As noted in the preceding paragraph, a preconfigured list of runtime requirements must be met before starting the raw gas conditioning 303. The system can stay in standby mode waiting for values to come into compliance with requirements 304. When all requirements — both startup (see Figure 2) and runtime 301 — are met, the controller will activate the compressor and inlet pressure reduction 305 to bring the gas stream to a predictable pressure by throttling through a pressure reducing valve 306. A sensor 307 reads the gas inlet pressure and transmits that data to the controller to ensure that the untreated gas reaches the setpoint pressure 308. If the untreated gas is already below the pre-selected pressure, the pressure reducing valve is left open. If needed, the controller will either adjust the pressure reducing valve or signal the operator to adjust the valve 309.

As shown in Figure 4, untreated gas enters the scrubber to remove condensates and contaminates from the gas stream 401. Compression of the gas may be effectuated by using any type of compressor (e.g., screw compressors, reciprocating compressors, centrifugal compressors, etc.) 402. Pressure sensors 403 are used by the controller to verify that the gas is compressed to within the setpoint range set by the operator 404. From here, if the untreated gas is compressed by an oil flooded screw to become pressurized gas, the pressurized gas undergoes separation from compressor oil 405 with the oil stream being returned to cooling and circulation through the compressor 406.

As shown in Figure 5, hot pressurized gas is first cooled with an aerial cooler 501. A temperature sensor 502 sends data to the controller to determine whether the pressurized gas is at setpoint for this step of the process 503. The controller will then adjust the fan speed of the aerial cooler using a variable frequency drive (VFD) 504. From here, the pressurized gas enters the chiller unit 505, where the gas is cooled to the operator setpoint. The controller collects data from temperature sensors 502 and determines whether the desired setpoint is being met 507. If further adjustment of cooling is required, the controller will adjust the chiller output 508 to achieve the desired gas temperature. Both the chiller and aerial cooler can be controlled by the controller to optimize performance and maintain the operator input setpoint. From here, gas that has now formed liquids is sent to a separator to remove condensates 509, forming processed gas.

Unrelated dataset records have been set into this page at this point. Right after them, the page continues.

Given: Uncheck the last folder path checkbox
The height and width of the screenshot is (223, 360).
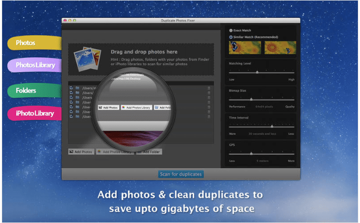Looking at the screenshot, I should (71, 115).
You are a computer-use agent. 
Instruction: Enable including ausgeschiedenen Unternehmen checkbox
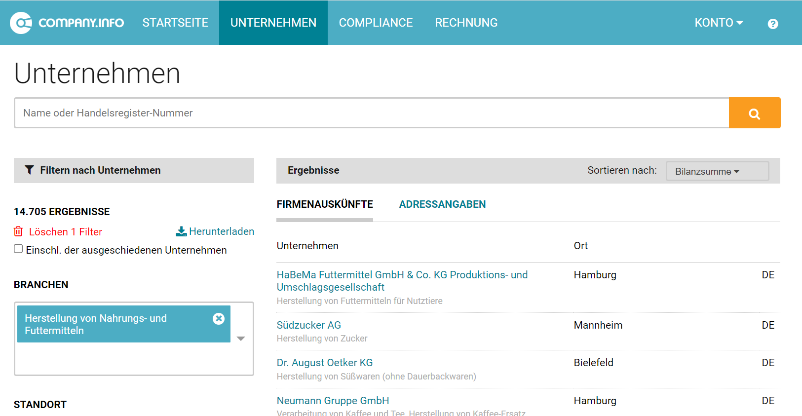[x=18, y=249]
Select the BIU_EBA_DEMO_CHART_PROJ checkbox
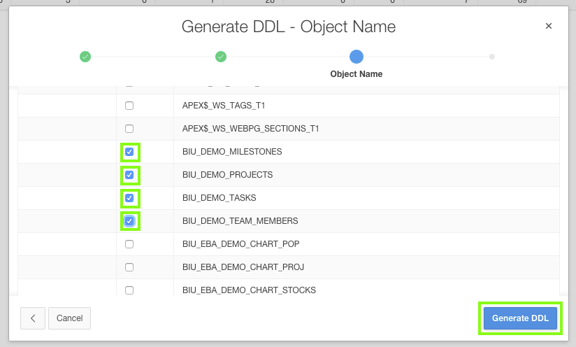Image resolution: width=576 pixels, height=347 pixels. [129, 267]
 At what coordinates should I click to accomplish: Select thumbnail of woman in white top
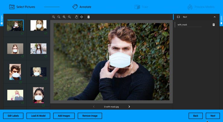point(38,48)
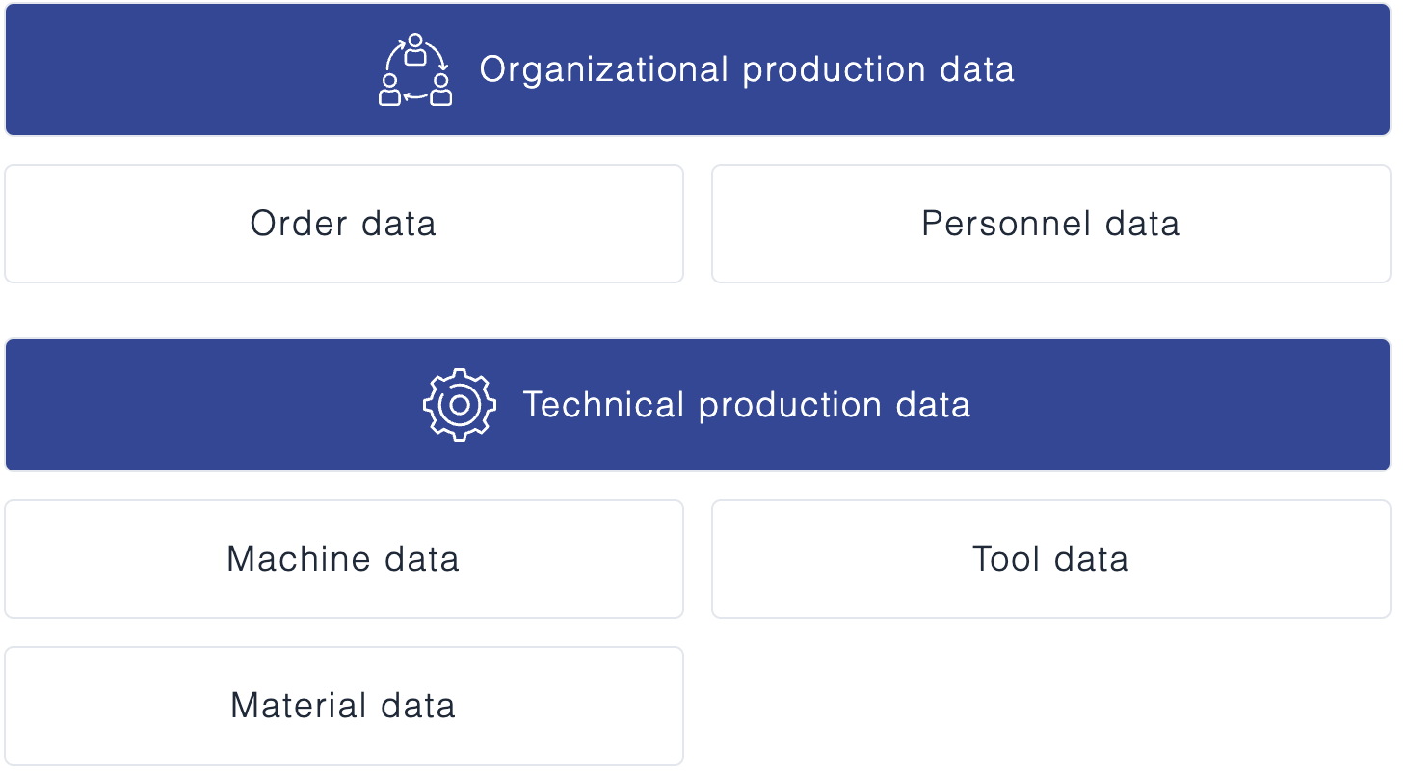Click the bottom-right person figure in the organizational icon
1405x779 pixels.
pyautogui.click(x=441, y=91)
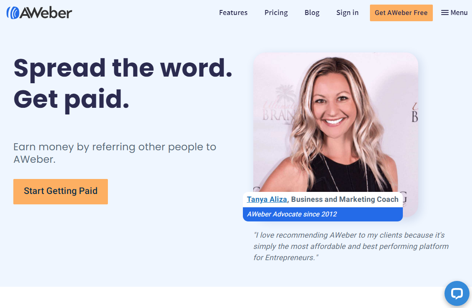
Task: Click the 'Spread the word.' headline line
Action: (123, 69)
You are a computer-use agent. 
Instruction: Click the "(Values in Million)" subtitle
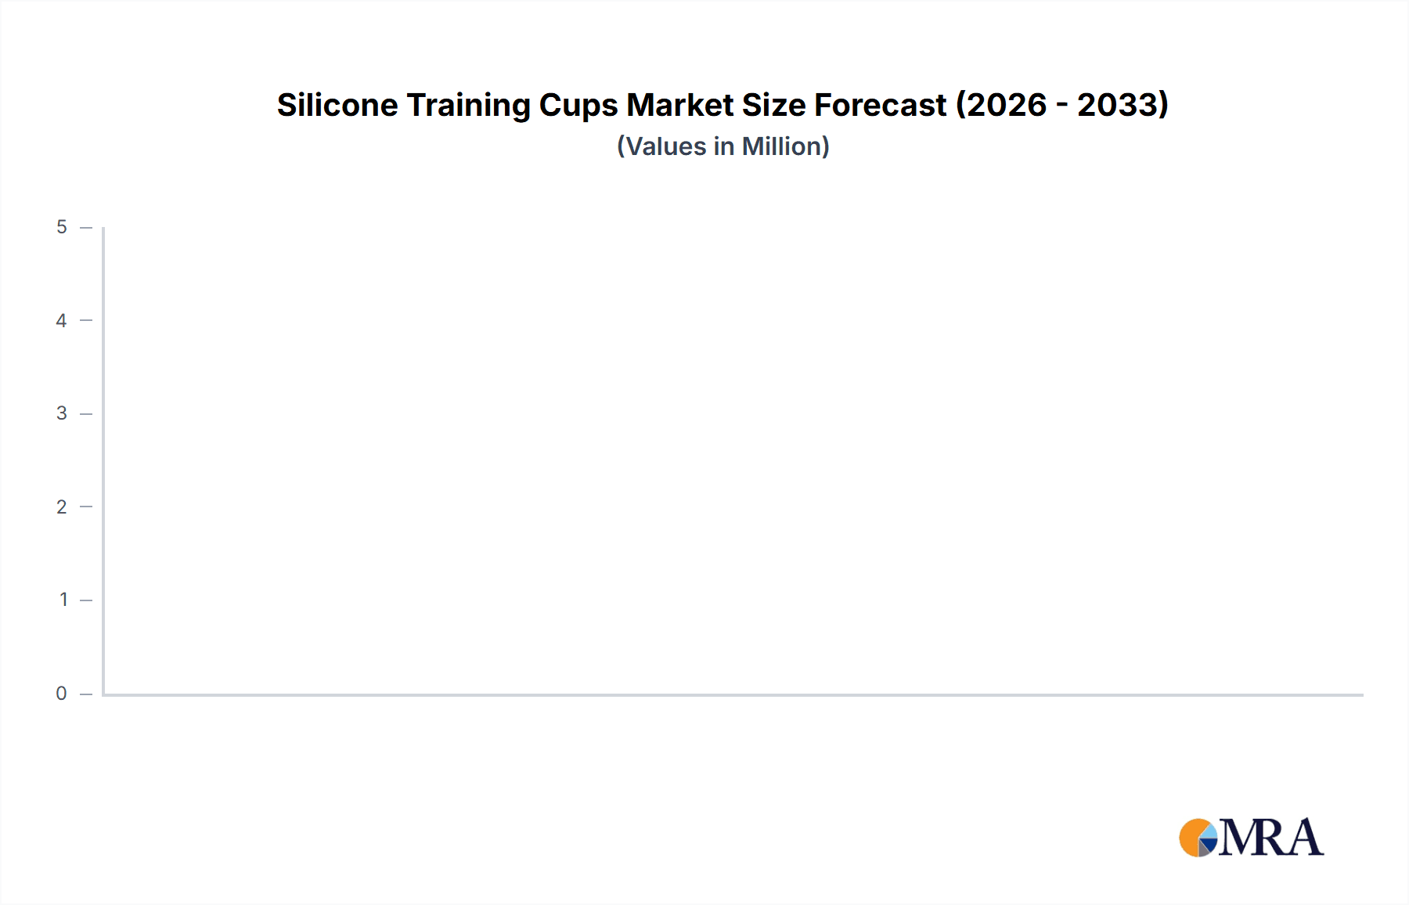pyautogui.click(x=723, y=146)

As shown in Figure 6, processed gas pressure adjustment is performed by the system backpressure valve 601. The pressure of the gas is read by sensors 602, and the controller determines whether the gas is at the input setpoint 603. If the gas is not at its setpoint pressure, the controller adjusts the pressure regulation valve, or the operator will adjust a manual valve based on the reading provided by the HM1 604. From here, processed gas is released from the system or can be internally recycled 605.

Although the preferred embodiment of the present invention has been shown and described, it will be apparent to those skilled in the art that many changes and modifications may be made without departing from the invention in its broader aspects. The appended claims are therefore intended to cover all such changes and modifications as fall within the true spirit and scope of the invention.